Родители хлопотали весь вечер на кухне. Мы с братом убирали в квартире, и никак не могли взять в толк, к чему такая суматоха? Почему нельзя просто накрыть стол, как всегда, когда приходят гости? Положить на одну тарелку сыр и колбасу, заправить любимый салат из редиски с зеленым луком сметаной, наделать голубцов и нажарить рыбы?!
Надо сказать, что родители наши, изгнанные из своих религиозных семей, были обыкновенными советскими служащими. Жили от зарплаты до зарплаты, стояли в очередях, записывались на стиральную машину и ездили в отпуск по путевкам от месткома. По воскресеньям папа читал «Советский спорт» и «Огонек», мама листала «Работницу», вырезала из нее рецепты, выкройки и всякие мудрые советы.
О своей причастности к еврейству мы с братом никогда не задумывались. Знали, что папа – еврей, мама – украинка. Ну и что? У моей лучшей подружки Нинки мама – русская, папа – татарин, а лучшие друзья родителей – тетя Наида и дядя Витя. Короче, национальные вопросы нас тогда не волновали никак. Не волновали они и наших родителей. По крайней мере, об этом никогда не говорилось…
И вдруг приезжает какая-то тетя. И надо готовить какую-то особую еду какими-то особыми способами.
Тетю звали Дора, и была она лет на десять старше отца. Симпатичная, высокая, статная со жгуче-черной косой, собранной на затылке в узел. Как потом оказалось, она – единственная из семьи все эти годы тайно поддерживала связь с опальным братом и теперь собиралась уезжать в какой-то Израиль. Уехать, не повидав хоть раз родных племянников, она не могла…
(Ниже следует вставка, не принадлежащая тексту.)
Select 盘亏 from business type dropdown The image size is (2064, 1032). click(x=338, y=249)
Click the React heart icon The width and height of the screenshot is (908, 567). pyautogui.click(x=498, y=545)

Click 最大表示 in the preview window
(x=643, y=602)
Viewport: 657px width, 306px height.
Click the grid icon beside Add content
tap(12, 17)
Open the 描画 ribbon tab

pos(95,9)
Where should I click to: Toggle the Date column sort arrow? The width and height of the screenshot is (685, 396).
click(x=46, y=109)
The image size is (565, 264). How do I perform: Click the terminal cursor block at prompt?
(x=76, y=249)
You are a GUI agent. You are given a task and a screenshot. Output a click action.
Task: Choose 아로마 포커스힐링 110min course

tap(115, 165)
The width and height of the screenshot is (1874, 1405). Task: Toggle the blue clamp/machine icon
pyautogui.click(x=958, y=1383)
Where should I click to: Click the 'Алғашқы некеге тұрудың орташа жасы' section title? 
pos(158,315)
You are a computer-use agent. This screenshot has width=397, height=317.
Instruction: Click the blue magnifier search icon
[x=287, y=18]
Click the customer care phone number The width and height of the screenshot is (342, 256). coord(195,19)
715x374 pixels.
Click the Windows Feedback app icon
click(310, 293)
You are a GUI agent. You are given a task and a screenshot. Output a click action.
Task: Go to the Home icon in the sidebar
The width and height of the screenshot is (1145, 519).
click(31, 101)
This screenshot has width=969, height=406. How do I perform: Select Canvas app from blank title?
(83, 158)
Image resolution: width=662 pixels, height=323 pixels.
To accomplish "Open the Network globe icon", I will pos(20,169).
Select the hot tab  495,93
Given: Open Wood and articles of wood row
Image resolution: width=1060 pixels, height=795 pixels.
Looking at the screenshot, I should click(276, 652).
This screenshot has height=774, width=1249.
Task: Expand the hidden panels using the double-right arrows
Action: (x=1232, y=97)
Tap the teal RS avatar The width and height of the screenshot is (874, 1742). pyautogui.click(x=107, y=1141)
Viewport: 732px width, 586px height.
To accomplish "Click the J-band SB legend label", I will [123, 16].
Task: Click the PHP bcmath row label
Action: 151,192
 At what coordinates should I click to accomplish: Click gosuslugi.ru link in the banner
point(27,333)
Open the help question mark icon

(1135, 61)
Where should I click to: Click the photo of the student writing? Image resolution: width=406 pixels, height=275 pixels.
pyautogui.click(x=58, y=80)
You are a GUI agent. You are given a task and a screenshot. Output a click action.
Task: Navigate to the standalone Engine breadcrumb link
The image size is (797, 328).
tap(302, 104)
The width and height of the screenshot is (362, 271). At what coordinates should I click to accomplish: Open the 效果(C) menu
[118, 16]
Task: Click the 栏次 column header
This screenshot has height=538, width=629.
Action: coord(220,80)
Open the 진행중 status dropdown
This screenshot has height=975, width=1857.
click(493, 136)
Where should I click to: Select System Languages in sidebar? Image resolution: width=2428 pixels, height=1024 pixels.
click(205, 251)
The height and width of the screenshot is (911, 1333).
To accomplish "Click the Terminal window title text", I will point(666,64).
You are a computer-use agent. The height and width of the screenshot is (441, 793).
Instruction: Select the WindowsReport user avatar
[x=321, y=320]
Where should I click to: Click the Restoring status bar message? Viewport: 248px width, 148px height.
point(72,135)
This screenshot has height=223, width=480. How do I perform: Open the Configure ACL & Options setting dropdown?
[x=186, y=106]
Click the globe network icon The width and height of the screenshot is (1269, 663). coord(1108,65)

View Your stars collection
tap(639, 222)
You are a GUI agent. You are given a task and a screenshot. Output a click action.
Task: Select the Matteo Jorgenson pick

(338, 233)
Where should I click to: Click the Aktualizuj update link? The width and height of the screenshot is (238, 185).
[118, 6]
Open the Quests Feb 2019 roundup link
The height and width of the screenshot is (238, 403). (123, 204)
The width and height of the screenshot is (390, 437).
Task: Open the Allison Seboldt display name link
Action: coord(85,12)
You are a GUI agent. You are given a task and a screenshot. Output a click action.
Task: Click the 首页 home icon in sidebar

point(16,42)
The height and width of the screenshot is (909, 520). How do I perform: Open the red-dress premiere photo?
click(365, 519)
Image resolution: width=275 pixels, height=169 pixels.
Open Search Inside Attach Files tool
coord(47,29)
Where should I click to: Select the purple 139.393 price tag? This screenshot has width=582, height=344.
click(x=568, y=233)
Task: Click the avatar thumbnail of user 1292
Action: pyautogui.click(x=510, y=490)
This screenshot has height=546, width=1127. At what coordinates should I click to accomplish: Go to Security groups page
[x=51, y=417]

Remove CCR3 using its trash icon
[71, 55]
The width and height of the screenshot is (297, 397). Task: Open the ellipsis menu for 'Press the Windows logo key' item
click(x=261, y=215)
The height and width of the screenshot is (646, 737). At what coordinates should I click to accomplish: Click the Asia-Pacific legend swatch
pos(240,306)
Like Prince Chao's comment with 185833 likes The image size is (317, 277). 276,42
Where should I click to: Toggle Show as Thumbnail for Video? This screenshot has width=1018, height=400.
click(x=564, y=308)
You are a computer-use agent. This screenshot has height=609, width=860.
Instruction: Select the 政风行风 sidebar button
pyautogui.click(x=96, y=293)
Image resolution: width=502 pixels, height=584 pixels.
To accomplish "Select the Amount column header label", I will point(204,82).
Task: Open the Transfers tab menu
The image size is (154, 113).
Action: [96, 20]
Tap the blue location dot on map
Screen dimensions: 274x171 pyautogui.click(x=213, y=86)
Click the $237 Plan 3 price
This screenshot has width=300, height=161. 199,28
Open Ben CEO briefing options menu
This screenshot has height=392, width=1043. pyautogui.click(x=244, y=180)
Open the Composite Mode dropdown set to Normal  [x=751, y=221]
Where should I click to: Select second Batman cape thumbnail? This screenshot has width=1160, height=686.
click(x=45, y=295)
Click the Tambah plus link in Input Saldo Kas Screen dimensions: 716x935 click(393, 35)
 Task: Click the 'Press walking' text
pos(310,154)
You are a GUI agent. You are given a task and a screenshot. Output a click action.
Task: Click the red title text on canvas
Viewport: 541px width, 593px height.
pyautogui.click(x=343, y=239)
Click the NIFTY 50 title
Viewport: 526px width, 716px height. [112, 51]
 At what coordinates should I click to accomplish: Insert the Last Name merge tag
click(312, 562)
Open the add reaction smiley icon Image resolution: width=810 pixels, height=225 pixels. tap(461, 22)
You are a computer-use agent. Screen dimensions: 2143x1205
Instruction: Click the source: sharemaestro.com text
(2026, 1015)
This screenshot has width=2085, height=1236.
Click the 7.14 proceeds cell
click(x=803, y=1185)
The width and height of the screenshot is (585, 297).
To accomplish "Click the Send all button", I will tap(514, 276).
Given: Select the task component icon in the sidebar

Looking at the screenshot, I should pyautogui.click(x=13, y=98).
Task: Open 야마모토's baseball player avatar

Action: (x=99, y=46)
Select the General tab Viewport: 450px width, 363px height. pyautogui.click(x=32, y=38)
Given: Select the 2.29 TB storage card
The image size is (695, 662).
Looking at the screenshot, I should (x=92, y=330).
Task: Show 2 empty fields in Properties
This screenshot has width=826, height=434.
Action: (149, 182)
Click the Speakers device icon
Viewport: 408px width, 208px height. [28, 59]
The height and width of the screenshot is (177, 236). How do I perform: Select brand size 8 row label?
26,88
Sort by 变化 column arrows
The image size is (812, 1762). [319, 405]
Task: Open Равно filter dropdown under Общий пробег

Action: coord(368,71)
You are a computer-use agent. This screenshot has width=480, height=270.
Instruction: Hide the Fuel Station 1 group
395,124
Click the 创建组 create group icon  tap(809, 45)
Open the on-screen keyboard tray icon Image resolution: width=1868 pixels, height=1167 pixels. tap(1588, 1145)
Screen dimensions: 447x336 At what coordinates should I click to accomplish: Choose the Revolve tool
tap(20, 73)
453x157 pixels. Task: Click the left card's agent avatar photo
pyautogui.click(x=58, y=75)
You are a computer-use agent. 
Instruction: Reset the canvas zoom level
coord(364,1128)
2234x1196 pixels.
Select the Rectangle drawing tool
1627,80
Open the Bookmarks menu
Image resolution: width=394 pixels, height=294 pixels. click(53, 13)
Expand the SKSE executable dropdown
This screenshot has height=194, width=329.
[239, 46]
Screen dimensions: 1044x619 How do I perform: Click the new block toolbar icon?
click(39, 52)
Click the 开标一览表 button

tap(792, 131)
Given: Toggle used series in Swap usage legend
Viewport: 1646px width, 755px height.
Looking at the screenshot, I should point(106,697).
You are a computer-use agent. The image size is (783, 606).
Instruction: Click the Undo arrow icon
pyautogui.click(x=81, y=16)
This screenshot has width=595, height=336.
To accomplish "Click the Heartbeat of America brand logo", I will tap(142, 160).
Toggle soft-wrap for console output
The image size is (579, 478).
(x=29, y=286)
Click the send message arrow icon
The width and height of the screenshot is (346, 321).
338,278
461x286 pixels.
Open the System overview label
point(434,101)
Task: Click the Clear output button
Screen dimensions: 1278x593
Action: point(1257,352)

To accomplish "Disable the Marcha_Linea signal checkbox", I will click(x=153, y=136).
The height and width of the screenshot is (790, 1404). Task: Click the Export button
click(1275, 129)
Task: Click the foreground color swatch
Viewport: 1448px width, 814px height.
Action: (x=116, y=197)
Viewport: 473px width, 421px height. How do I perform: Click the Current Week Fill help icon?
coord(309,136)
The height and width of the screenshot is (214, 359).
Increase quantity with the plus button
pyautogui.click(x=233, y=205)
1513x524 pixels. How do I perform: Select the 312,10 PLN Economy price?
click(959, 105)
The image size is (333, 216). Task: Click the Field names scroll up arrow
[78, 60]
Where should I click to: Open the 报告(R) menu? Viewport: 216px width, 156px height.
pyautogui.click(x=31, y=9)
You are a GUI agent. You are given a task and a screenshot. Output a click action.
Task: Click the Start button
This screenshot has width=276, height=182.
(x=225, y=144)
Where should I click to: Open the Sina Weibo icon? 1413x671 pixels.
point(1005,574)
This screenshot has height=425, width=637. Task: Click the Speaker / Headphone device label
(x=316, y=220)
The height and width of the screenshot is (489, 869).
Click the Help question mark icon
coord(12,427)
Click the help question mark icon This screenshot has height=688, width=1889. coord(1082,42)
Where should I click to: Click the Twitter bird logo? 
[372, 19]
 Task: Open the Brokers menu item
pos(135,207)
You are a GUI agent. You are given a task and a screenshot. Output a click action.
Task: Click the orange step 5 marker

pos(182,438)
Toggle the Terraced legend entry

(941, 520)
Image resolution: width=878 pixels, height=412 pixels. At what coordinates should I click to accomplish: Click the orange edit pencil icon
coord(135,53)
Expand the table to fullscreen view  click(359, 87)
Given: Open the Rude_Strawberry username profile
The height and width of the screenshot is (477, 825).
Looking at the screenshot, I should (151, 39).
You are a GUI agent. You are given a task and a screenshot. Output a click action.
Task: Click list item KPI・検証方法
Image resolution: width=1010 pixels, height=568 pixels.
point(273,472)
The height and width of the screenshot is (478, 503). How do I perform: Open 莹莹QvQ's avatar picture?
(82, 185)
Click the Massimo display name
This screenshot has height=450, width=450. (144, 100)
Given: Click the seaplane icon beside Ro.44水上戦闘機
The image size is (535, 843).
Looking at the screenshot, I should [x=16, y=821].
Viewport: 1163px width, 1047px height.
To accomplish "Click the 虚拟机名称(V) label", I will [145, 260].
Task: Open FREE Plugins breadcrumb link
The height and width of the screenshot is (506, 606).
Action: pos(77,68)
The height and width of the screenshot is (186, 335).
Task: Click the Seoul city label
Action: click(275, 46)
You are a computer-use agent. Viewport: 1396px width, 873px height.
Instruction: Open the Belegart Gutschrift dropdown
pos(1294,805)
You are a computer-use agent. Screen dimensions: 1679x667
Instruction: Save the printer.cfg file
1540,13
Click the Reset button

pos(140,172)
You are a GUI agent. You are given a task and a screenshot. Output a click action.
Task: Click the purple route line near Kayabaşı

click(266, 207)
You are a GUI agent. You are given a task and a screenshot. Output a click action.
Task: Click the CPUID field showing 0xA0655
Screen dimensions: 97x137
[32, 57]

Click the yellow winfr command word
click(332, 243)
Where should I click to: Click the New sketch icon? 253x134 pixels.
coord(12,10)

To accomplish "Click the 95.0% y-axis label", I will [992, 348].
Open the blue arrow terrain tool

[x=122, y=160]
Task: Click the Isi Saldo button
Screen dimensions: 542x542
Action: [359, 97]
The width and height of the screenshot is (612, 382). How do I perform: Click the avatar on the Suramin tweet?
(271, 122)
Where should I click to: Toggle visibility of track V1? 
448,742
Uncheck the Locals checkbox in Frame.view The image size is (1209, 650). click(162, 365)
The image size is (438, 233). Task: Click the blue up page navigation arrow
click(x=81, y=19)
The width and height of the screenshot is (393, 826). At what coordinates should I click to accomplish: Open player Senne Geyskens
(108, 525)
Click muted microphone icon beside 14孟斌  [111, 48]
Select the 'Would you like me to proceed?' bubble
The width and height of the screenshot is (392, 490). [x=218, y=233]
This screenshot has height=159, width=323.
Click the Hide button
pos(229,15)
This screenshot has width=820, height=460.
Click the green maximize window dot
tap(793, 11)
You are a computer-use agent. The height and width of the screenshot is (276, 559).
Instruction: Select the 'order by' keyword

Вся мамо-папина двухдневная возня на кухне оказалась напрасной. Продукты и посуда все равно были некошерными. Тетя Дора привезла с собой пироги с капустой и яйцами, пила с ними чай и больше ни к чему не притронулась. За столом сидели долго. Мама потом ушла к приятельнице, чтобы дать папе с сестрой вдоволь наговориться. Нас с братом не гнали, мы слушали. Открытий, сделанных тогда, хватило нам на долгие годы. Разобраться что к чему, разложить в голове и в душе по полкам.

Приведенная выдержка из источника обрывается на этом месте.